Impacts of Artificial Lighting
While great horned owls successfully adapt to man-made habitat changes like agriculture and urban sprawl, there are some concerning impacts of artificial lighting:
Disruption of Natural Rhythms
Light pollution in cities can confuse owls’ innate circadian cycles linked to natural dusk and dawn light levels. It may interfere with cues to sleep and hunt.
Revealing Owls to Prey
Illumination from street lamps and lights may make owls more visible to prey like rodents and small mammals that avoid lit areas, foiling their ambush strategy.
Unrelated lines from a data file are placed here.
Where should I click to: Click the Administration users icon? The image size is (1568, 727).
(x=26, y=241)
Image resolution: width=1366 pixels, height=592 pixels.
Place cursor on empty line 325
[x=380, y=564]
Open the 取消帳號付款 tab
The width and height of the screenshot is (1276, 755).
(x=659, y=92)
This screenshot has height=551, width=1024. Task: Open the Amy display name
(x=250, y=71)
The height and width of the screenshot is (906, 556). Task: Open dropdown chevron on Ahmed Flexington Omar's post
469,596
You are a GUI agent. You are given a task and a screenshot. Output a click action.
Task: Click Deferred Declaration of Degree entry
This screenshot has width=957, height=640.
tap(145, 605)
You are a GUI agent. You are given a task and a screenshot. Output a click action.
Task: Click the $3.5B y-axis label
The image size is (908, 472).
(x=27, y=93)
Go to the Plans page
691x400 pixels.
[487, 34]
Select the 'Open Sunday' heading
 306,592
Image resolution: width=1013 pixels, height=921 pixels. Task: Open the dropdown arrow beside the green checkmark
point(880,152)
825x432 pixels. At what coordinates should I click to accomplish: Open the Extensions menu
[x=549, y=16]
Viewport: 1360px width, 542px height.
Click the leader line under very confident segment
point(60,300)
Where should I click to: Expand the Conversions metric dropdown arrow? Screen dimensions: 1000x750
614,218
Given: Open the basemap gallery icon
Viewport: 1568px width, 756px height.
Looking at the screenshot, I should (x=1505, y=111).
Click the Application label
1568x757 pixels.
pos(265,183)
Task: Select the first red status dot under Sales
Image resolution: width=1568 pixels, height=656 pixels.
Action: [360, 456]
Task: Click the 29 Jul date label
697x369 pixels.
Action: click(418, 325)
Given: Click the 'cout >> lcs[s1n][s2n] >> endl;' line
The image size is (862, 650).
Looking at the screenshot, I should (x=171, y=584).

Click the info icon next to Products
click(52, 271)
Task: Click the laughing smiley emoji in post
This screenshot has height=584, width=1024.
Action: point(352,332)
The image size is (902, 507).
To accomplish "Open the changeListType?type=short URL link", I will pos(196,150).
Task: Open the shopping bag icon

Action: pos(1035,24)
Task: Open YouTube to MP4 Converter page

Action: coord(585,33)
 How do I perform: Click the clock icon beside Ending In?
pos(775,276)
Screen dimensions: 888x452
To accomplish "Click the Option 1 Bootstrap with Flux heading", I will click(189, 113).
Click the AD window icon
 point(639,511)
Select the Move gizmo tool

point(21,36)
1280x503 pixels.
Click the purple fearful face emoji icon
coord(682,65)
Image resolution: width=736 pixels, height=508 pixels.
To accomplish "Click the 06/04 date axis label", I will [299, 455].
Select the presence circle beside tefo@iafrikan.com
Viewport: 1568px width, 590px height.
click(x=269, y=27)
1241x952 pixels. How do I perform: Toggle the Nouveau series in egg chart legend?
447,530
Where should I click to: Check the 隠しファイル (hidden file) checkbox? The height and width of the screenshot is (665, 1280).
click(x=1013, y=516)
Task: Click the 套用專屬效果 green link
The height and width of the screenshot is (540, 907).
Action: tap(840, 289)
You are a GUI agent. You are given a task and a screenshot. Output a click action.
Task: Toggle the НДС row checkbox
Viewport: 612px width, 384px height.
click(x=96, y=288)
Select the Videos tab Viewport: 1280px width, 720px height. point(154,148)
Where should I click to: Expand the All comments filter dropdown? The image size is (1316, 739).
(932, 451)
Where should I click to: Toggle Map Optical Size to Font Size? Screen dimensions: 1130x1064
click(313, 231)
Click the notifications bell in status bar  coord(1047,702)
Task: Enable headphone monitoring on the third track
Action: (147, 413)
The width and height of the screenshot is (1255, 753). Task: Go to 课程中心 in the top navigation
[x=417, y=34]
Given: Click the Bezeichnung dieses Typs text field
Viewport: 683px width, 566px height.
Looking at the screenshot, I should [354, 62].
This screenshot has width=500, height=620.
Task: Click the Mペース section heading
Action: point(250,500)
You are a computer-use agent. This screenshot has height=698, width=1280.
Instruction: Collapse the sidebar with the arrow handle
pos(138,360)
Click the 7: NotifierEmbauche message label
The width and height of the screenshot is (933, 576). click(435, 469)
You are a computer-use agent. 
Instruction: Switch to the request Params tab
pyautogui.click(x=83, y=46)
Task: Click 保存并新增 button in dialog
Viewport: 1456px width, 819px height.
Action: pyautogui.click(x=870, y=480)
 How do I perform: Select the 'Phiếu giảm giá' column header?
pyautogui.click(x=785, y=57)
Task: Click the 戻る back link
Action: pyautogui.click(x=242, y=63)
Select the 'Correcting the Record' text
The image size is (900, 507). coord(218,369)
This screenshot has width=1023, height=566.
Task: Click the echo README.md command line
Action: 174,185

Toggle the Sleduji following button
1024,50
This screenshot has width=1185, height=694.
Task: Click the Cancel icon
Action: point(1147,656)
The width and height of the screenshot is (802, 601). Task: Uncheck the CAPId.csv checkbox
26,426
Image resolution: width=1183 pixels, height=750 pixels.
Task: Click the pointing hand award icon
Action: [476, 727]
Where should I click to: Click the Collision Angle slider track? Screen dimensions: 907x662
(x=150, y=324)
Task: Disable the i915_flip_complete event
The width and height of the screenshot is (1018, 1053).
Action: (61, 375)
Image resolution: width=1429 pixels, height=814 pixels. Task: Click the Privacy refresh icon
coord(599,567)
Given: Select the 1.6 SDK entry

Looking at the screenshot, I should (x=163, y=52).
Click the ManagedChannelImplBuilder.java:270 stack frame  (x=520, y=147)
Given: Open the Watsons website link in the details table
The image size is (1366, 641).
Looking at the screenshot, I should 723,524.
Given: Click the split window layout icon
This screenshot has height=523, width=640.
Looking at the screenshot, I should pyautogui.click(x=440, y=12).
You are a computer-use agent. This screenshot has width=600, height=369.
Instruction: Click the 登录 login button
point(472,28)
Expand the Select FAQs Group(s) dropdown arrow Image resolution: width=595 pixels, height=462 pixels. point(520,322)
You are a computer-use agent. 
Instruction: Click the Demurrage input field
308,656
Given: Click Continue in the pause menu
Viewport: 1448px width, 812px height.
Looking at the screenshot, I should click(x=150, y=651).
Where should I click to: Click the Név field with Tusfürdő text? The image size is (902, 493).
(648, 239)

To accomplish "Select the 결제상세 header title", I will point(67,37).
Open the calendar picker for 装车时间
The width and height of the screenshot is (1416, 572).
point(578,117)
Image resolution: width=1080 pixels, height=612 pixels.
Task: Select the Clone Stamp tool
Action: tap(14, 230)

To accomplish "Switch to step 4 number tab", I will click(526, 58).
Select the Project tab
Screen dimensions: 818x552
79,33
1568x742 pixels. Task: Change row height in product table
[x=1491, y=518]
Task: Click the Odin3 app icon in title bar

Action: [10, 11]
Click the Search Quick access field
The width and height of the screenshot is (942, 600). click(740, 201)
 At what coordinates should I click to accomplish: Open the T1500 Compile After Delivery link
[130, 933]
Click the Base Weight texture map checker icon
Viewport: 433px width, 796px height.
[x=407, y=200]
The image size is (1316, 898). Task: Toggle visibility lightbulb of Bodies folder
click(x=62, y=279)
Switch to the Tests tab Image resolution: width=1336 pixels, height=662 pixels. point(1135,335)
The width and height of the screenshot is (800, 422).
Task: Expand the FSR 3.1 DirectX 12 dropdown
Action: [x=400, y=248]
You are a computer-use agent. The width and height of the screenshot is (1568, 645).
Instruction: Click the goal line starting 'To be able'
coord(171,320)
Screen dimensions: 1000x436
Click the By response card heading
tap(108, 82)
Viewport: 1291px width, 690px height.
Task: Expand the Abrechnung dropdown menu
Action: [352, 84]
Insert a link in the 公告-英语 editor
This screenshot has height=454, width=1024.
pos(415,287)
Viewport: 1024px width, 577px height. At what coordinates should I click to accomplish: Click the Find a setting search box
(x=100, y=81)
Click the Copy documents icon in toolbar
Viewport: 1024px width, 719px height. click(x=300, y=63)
Attraction of Prey to Lit Areas
Prey may be drawn out into more brightly lit but risky areas, being more wary under darker cover. This exposes them more than under natural conditions.
Glare Impacting Hunting
Bright, direct lighting in an area can create glare that makes it harder for owls to spot potential prey against an illuminated background. Their vision depends on dim light and shadows.
Disrupting Navigation
Urban glow domes over cities may disrupt an owl’s ability to orient itself and navigate using moonlight, stars, and other natural light references while hunting.
Conclusion
In summary, the great horned owl is a masterful nocturnal predator. Its unique physical attributes like powerful talons, superb low-light vision, camouflage, and silent flight all contribute to making it an extremely effective hunter. Great horned owls employ skillful hunting techniques like patiently watching from perches, listening for prey sounds, stealthily approaching targets, and delivering precise aerial attacks with deadly speed and force. Although they are adaptable birds, expanding artificial lighting does impact their natural hunting abilities. The remarkable hunting skills of the great horned owl allow it to thrive as a top predatory force across many different habitats.